Consigne:
Extrayez de l'extrait sur l'application de traçage le passage qui va de "Dans un billet" jusqu'à "même de l’application." inclus.

Extrait du texte:
+ + + + + + +

À la sortie du confinement, passerons-nous du statut de confiné à celui de victime du Virus ?
Le gouvernement envisage pour mieux contrôler sa diffusion la mise en place d’une application de traçage Stopcovir.
Apple et Google ont bien vu le rôle qu'ils peuvent tenir en proposant d'introduire dans IOS et Android un " coronavirus tracking system" présenté comme "Potentially a huge step forward in the fight against COVID-19" pour faciliter sa mise en place.
Sur les ondes de RTL Christiane Taubira évoque ses "inquiétudes" sur le tracking en ses termes : "non au moindre grignotage de libertés, puisque les démocraties ne savent pas rétablir les libertés qu'elles grignotent".
Dans un billet sur tracts de crise, Patrice Franceschi invoque Orwell et conclut avec lyrisme : "La sagesse nous engage à ne pas monter une marche de plus sur l’escalier du totalitarisme menaçant les sociétés modernes – ce totalitarisme qui ne tue pas mais empêche de vivre."
On entend ces objections d'autant que l'histoire de la démocratie est intimement liée aux principes de liberté individuelle, de secret médical, de non-discrimination.
À ses objections idéologiques s’ajoute des doutes sur l’efficacité même de l’application.
Selon l’association Quadrature du Net, pour être éventuellement efficace, il faudrait que l’application soit installée par au moins 60% de la population alors que dans l’exemple de Singapour elle n’a couvert que 16% des habitants. Son efficacité dépendrait aussi de la portée du Bluetooth qui varie selon les téléphones. Elle risquerait aussi de créer un faux sentiment de sécurité éloignant les utilisateurs des gestes barrières toujours indispensables.
On pourrait faire remarquer que l’application prévue ne permettra pas la localisation mais seulement l’existence de proximité d’identifiants anonymes et que l’application est basée sur le volontariat.
On pourrait aussi faire remarquer que ce dispositif faciliterait l’enquête qui est faite aujourd’hui systématiquement auprès des malades déclarés.
Devant ces doutes sur l’efficacité de l’application et s’agissant de liberté individuelle, on serait prêt à s’incliner et à partager la prudence des vertueux défenseurs des droits fondamentaux SI....

+ + + + + + +

Les données:
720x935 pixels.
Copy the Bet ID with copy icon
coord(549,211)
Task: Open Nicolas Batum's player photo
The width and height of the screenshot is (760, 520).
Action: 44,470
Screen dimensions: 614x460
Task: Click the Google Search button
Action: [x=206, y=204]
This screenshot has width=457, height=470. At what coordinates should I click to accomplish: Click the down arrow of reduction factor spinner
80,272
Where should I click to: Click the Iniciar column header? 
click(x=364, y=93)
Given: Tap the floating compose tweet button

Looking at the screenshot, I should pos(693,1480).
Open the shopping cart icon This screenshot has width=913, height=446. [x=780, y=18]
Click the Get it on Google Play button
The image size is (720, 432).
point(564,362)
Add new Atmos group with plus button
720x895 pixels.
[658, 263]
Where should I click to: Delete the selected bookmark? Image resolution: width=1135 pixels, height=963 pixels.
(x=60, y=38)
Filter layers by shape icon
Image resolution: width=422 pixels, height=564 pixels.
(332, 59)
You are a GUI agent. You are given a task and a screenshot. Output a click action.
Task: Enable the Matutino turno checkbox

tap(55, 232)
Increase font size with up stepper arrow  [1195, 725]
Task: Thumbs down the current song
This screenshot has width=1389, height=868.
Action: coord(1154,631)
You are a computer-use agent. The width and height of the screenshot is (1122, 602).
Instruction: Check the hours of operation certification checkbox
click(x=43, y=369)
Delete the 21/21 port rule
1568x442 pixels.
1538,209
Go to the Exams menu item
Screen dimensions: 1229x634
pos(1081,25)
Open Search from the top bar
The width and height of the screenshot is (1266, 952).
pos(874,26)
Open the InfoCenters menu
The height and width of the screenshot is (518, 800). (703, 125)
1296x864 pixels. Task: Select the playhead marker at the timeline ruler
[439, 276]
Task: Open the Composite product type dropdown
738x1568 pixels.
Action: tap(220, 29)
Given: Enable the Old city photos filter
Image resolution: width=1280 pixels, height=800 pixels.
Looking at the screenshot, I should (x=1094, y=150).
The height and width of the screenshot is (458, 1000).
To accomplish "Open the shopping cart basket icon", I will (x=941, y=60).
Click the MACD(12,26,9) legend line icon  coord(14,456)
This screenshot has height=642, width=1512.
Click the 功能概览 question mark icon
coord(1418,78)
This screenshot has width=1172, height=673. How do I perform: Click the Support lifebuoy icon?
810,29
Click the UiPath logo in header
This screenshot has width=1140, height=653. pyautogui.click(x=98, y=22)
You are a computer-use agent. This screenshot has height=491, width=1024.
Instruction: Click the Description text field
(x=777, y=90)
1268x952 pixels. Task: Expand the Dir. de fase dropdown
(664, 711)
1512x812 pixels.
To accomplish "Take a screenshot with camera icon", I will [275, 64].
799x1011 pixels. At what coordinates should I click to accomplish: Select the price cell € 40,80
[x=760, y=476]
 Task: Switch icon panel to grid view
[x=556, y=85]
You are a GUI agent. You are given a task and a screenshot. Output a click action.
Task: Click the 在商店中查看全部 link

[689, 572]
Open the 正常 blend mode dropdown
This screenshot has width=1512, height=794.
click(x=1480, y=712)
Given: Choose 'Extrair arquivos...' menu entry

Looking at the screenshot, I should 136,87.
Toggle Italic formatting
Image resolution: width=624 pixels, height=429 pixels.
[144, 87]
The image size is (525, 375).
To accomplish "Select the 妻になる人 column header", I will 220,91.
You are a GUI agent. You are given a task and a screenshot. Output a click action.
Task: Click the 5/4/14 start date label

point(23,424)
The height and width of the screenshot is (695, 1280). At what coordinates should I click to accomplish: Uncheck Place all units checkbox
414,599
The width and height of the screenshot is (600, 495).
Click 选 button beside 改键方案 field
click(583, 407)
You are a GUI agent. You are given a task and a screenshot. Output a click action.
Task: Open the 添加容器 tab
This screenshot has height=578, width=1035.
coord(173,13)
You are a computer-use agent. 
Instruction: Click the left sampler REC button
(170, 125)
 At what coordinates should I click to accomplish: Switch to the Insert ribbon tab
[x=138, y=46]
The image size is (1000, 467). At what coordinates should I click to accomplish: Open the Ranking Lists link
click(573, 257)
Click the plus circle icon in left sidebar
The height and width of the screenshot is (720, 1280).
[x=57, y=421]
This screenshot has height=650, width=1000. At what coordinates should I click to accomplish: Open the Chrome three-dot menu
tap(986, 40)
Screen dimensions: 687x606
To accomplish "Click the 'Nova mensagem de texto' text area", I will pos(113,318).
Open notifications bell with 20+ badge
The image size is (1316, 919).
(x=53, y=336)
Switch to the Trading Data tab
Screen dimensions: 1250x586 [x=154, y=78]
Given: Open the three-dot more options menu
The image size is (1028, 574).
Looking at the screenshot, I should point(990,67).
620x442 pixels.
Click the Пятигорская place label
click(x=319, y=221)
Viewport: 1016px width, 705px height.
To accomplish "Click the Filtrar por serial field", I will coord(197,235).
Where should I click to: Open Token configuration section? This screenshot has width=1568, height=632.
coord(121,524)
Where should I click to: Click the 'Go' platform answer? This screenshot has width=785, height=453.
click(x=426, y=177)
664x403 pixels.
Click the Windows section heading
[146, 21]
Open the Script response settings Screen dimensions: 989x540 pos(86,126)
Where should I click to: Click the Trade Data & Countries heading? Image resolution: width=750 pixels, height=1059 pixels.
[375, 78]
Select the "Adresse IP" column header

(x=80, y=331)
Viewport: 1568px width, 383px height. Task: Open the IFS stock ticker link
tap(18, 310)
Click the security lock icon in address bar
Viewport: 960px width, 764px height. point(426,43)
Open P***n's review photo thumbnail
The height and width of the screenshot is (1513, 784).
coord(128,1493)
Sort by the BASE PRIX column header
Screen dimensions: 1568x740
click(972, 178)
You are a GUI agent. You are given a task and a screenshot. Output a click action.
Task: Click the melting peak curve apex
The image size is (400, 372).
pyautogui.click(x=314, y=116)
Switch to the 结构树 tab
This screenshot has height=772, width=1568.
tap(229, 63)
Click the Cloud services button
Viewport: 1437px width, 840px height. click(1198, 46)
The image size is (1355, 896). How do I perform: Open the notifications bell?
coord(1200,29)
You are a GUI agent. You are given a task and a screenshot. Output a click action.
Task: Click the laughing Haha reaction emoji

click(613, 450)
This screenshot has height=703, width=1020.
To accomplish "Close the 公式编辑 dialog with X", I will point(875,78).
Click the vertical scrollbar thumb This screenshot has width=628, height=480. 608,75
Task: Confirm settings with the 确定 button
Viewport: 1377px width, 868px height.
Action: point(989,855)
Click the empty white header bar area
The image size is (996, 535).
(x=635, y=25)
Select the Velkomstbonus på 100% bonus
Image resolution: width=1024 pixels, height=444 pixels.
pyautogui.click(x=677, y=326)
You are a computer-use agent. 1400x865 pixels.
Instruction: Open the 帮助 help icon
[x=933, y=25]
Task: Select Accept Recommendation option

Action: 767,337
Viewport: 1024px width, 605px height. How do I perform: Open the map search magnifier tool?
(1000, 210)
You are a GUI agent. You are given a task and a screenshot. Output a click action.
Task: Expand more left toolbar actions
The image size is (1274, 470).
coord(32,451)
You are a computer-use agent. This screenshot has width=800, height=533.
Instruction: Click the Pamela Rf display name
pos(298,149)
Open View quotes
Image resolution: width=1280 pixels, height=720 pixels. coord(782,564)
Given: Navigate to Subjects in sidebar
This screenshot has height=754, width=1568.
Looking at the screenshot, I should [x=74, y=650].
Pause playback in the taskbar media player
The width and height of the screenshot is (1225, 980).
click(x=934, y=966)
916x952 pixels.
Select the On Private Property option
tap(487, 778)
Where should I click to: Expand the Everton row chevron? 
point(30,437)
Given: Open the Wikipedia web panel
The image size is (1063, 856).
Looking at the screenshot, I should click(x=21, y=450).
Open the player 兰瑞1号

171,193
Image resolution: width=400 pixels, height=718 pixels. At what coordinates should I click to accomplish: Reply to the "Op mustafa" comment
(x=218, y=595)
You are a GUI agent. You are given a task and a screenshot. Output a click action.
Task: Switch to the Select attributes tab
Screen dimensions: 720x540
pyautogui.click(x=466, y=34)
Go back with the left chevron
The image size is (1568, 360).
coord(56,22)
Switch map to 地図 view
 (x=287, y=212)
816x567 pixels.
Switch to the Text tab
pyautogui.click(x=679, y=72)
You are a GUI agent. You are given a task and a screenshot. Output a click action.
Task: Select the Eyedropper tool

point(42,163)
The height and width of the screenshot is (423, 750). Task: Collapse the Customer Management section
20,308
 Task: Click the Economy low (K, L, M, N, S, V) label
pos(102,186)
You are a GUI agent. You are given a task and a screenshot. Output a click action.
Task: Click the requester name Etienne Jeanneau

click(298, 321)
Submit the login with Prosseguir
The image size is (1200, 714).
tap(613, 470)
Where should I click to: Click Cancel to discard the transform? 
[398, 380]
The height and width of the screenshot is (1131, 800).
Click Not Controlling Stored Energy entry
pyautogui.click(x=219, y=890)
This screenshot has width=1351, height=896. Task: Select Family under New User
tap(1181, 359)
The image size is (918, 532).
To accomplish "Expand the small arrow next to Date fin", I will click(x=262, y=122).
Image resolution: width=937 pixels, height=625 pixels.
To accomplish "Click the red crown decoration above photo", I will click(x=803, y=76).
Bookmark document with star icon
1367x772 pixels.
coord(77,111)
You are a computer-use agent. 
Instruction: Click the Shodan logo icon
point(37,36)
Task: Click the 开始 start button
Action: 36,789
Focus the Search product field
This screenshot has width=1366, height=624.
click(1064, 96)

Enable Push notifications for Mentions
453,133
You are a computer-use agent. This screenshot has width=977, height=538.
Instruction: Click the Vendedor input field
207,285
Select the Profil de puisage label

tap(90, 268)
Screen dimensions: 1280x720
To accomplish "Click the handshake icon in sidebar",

+ + + + + + +

Espace réponse:
Dans un billet sur tracts de crise, Patrice Franceschi invoque Orwell et conclut avec lyrisme : "La sagesse nous engage à ne pas monter une marche de plus sur l’escalier du totalitarisme menaçant les sociétés modernes – ce totalitarisme qui ne tue pas mais empêche de vivre."
On entend ces objections d'autant que l'histoire de la démocratie est intimement liée aux principes de liberté individuelle, de secret médical, de non-discrimination.
À ses objections idéologiques s’ajoute des doutes sur l’efficacité même de l’application.